Когда меня в свою группу взял Плинер, домой я попадала только по воскресеньям. Жила в гостинице. Теперь с ужасом вспоминаю о спецгруппе, куда так стремилась. Я знаю, какие переносила перегрузки, но как я могла их выдерживать?! Мама меня хорошо понимала и старалась сделать так, чтобы я больше отдыхала. Папа же не очень вникал в мои проблемы, он не разбирался, что происходит, и маме приходилось ему все объяснять: я все время молчу оттого, что устаю за день, вечером говорить уже не могу. Плакала я ежедневно. В семь утра лед, в пять уже поднимают. На тренировку – с тренировки – в школу – из школы – снова на тренировку, и все быстрее, быстрее… На обед – бегом, с обеда – тоже бегом на тренировку. Потом меня еще Плинер по вечерам «подкатывал»: я дополнительно прыгала. Сумасшедший дом! Но я так хотела чего-то достичь, что эта безумная жизнь казалась мне нормальной. Я с ужасом думала, что когда-нибудь с катанием придется распрощаться. Интересно, что когда действительно пришла пора уходить, подобных чувств у меня не возникло, но тогда – ужасный, животный страх, как бывает у детей, которые боятся смерти больше, чем взрослые, стоящие к ней ближе. Да мне и казалось, что прощание со спортом равносильно смерти.
Я был в семье второй и поздний ребенок, разница в годах у нас со старшим братом пятнадцать лет. Наверное, потому я рос домашним ребенком, в детский сад не ходил. Мама после моего рождения перестала работать и занималась только мною. Она и поставила меня на коньки. Мы в то время переехали на новую квартиру к метро «Аэропорт», где около Ленинградского рынка был небольшой пруд. Зимой мама приводила меня туда кататься, прикручивая к моим валенкам двухполозные коньки. Чистого льда и видно-то не было, мне же казалось, что я катаюсь, хотя на самом деле ходил в коньках по снегу.
В семь лет мама записала меня в секцию фигурного катания ЦСКА, которая находилась рядом, через дорогу. Видимо, тем самым она хотела оградить ребенка от дворовой жизни и нежелательной компании. Но вскоре выяснилось, что я болен и спорт мне необходим не только как спасение от улицы.

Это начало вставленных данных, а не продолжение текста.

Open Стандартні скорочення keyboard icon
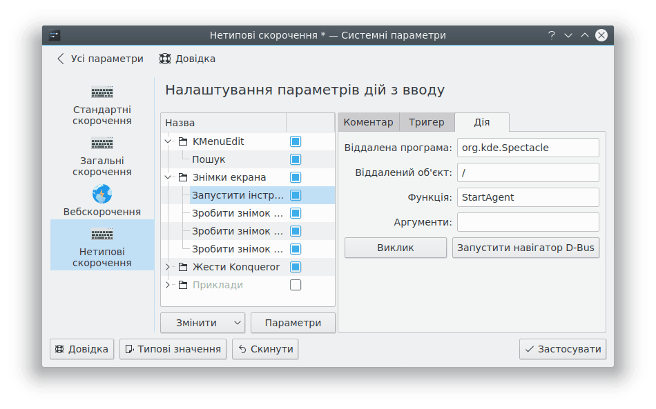The height and width of the screenshot is (409, 656). tap(102, 92)
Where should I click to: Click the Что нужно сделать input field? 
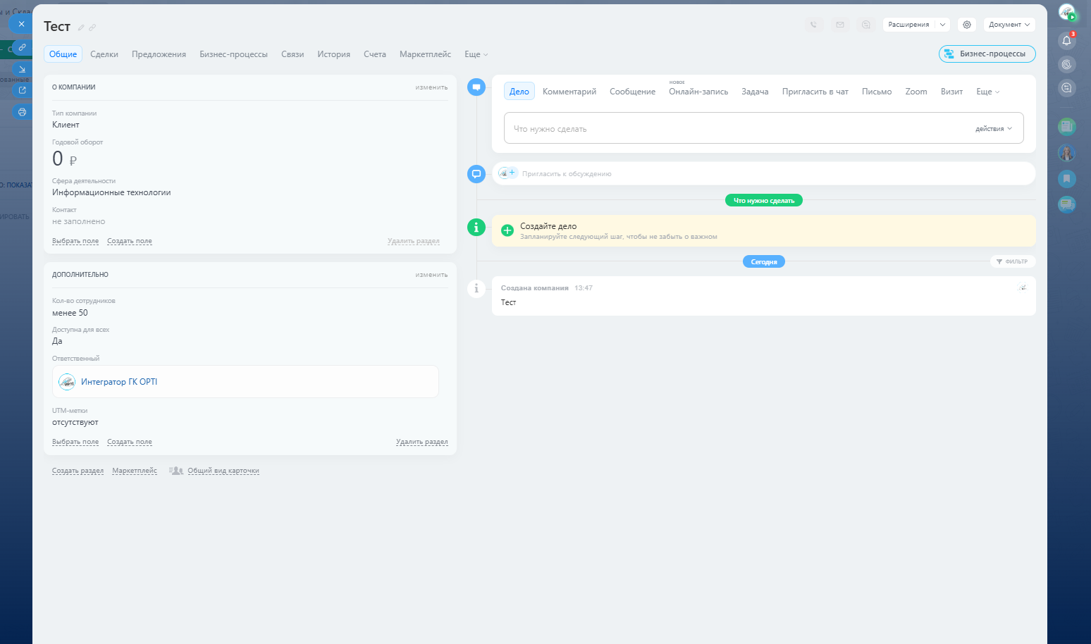point(733,129)
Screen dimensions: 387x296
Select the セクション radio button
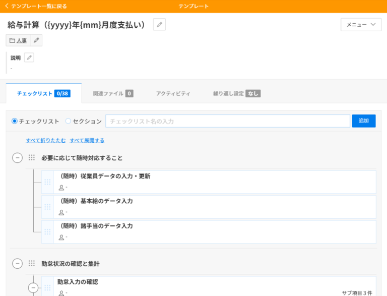[69, 121]
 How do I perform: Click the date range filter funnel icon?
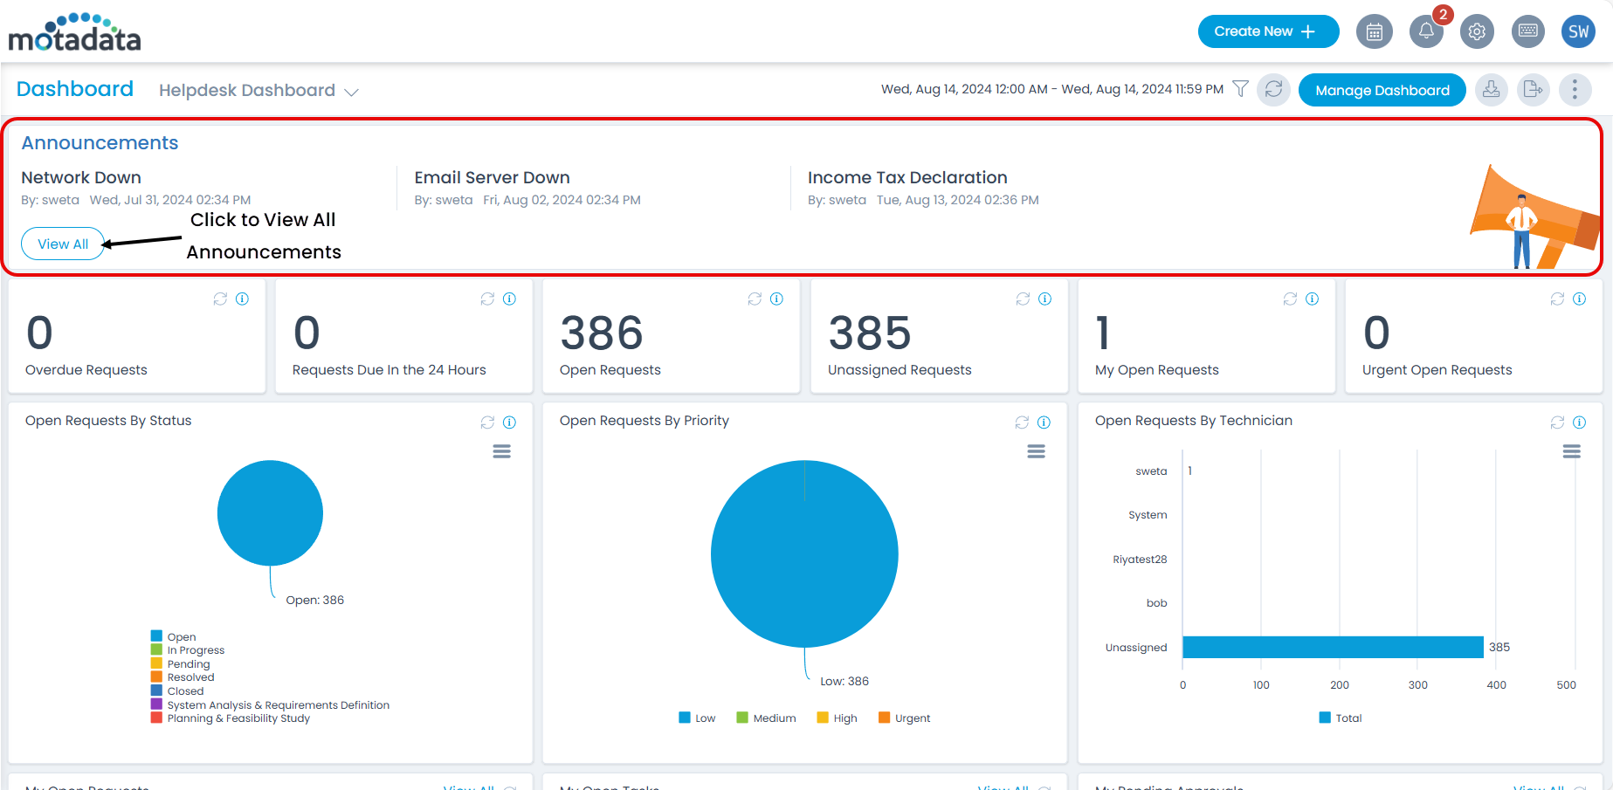click(x=1240, y=89)
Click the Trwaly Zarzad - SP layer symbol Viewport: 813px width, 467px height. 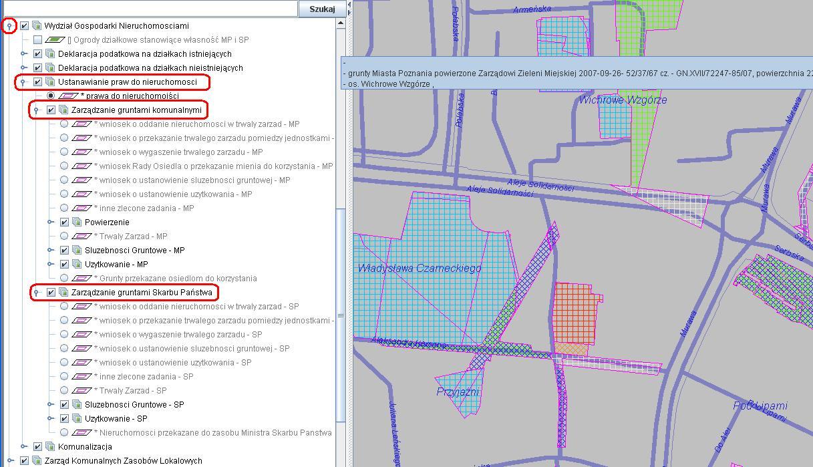(x=82, y=391)
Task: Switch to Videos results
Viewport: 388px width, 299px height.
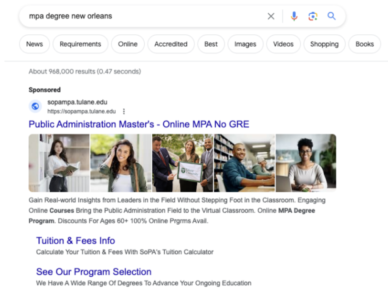Action: 283,44

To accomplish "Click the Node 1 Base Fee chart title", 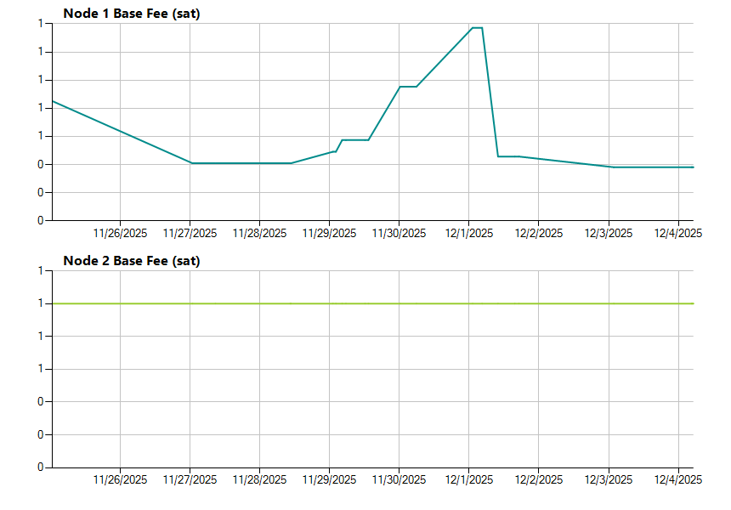I will click(x=132, y=14).
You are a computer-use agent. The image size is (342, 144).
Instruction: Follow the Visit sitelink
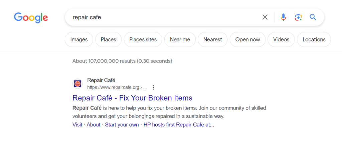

Началось с того, что врачи обратили внимание, как я сильно потею при движении. Решили, что у меня больное сердце, к тому же нашли в нем шумы. Кстати, мой сын Андрюха, когда был маленький, приходил со двора точно такой же мокрый, как я когда-то. Маме настоятельно советовали, чтобы я занимался спортом, и лучше на свежем воздухе, а крышу над головой у фигуристов тогда имели только мастера.